## Start Excerpt to read

Melodrama as a cinematic form has its roots in
19th century theatre. Plays such as Maria Marten and the Murder in the Red
Barn, and theatrical adaptations of novels such as East Lynne and
Oliver Twist were preferred by mass audiences in the Victorian period. Thus
melodrama was, from its inception, tainted by its aroma of the popular. As
British film melodrama developed, it became increasingly regarded as the domain
of the feminine, because it was mainly attended by female audiences. Melodrama's
lack of critical status can be attributed to this popular/feminine bias. Its
concentration on taboo, ritual, rage and desire - all expressed without
restraint - meant that most male critics, who preferred emotions to be spoken
sotto voce, found melodrama to be tasteless. It is no accident that all
the critics who have dealt seriously with the genre have been women.
British film melodramas, like their theatrical
forebears, favour spectacle and avoid realism. They forsake the wider social
stage for the intimate familial one, and concentrate on the body rather than the
body politic. Although melodrama is primarily a mode, with a high
emotional temperature, it is also a style. In cinematic melodrama of the
sound period, the music track plays a crucial role; it does not dominate the
film, but it always leads it. This is because music is a language with easier
access to the emotions. A second characteristic of melodramatic style in the
cinema is the body language of the protagonists, who always deploy the resources
of gaze and gesture in an expressive way. A third aspect of film melodrama is
that it favours visual procedures which are powerful without being subtle. The
camerawork and lighting in The Third Man (1949), for example, are
intended to evoke extreme anxiety in the audience, rather than carry complex
ideas. The costume designs in melodramas often carry subliminal messages about
the sexual desires of the protagonists, and they set up a complex costume
narrative which countermands some of the potential absurdities of the script.
These stylistic characteristics obtain throughout
British film melodrama, but of course the genre ebbs and flows according to
historical period. In the silent period, melodrama constituted a small but
significant part of overall output, with many old stage favourites being
revived; East Lynne was filmed 15 times in the silent period.

## End Excerpt to read
## Start Rows

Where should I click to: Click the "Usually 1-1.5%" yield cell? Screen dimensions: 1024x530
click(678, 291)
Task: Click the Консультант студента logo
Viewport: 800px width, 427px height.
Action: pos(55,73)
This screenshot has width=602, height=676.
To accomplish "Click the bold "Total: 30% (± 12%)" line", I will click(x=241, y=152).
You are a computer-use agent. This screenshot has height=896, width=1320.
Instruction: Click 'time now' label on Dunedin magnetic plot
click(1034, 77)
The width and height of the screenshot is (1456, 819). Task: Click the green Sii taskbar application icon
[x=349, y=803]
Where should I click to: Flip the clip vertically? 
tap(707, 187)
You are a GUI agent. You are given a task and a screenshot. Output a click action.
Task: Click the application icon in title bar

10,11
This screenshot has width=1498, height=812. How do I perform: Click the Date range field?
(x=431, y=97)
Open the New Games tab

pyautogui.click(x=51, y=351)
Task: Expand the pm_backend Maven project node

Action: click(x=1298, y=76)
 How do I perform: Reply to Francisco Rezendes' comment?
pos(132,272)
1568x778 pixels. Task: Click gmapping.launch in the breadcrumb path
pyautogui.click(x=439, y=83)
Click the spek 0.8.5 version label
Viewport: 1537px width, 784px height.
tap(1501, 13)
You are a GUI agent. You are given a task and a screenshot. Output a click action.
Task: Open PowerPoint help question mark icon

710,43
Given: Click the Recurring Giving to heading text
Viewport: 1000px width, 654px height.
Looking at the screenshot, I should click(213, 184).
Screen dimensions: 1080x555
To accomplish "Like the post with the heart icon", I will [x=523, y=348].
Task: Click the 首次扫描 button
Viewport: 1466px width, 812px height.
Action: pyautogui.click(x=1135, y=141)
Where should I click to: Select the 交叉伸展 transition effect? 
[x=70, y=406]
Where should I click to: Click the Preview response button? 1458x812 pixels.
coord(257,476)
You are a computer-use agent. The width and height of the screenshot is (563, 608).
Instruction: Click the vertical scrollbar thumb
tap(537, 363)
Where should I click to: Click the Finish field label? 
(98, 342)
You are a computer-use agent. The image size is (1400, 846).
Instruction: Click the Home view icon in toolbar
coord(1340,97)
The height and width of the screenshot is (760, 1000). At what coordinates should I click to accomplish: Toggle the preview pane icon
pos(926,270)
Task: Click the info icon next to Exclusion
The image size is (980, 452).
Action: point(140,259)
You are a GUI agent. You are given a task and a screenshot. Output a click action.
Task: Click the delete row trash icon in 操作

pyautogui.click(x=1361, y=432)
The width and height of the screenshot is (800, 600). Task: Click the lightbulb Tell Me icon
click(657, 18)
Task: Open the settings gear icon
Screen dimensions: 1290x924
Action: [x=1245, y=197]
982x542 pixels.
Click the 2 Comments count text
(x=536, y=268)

## End Rows

Set of tasks:
1. In the passage on British film melodrama, why does the music track lead the film in sound-period cinematic melodrama?
2. Substitute "symbol" for every occurrence of "icon" in the stretch of entries from the line containing "Where should I click to: Click the Finish" through the line containing "Action: point(140,259)", and reproduce only those lines with nothing else altered.

In response:
1. The music track leads the film because music is a language with easier access to the emotions.

2.
Where should I click to: Click the Finish field label? 
(98, 342)
You are a computer-use agent. The image size is (1400, 846).
Instruction: Click the Home view symbol in toolbar
coord(1340,97)
The height and width of the screenshot is (760, 1000). At what coordinates should I click to accomplish: Toggle the preview pane symbol
pos(926,270)
Task: Click the info symbol next to Exclusion
The image size is (980, 452).
Action: point(140,259)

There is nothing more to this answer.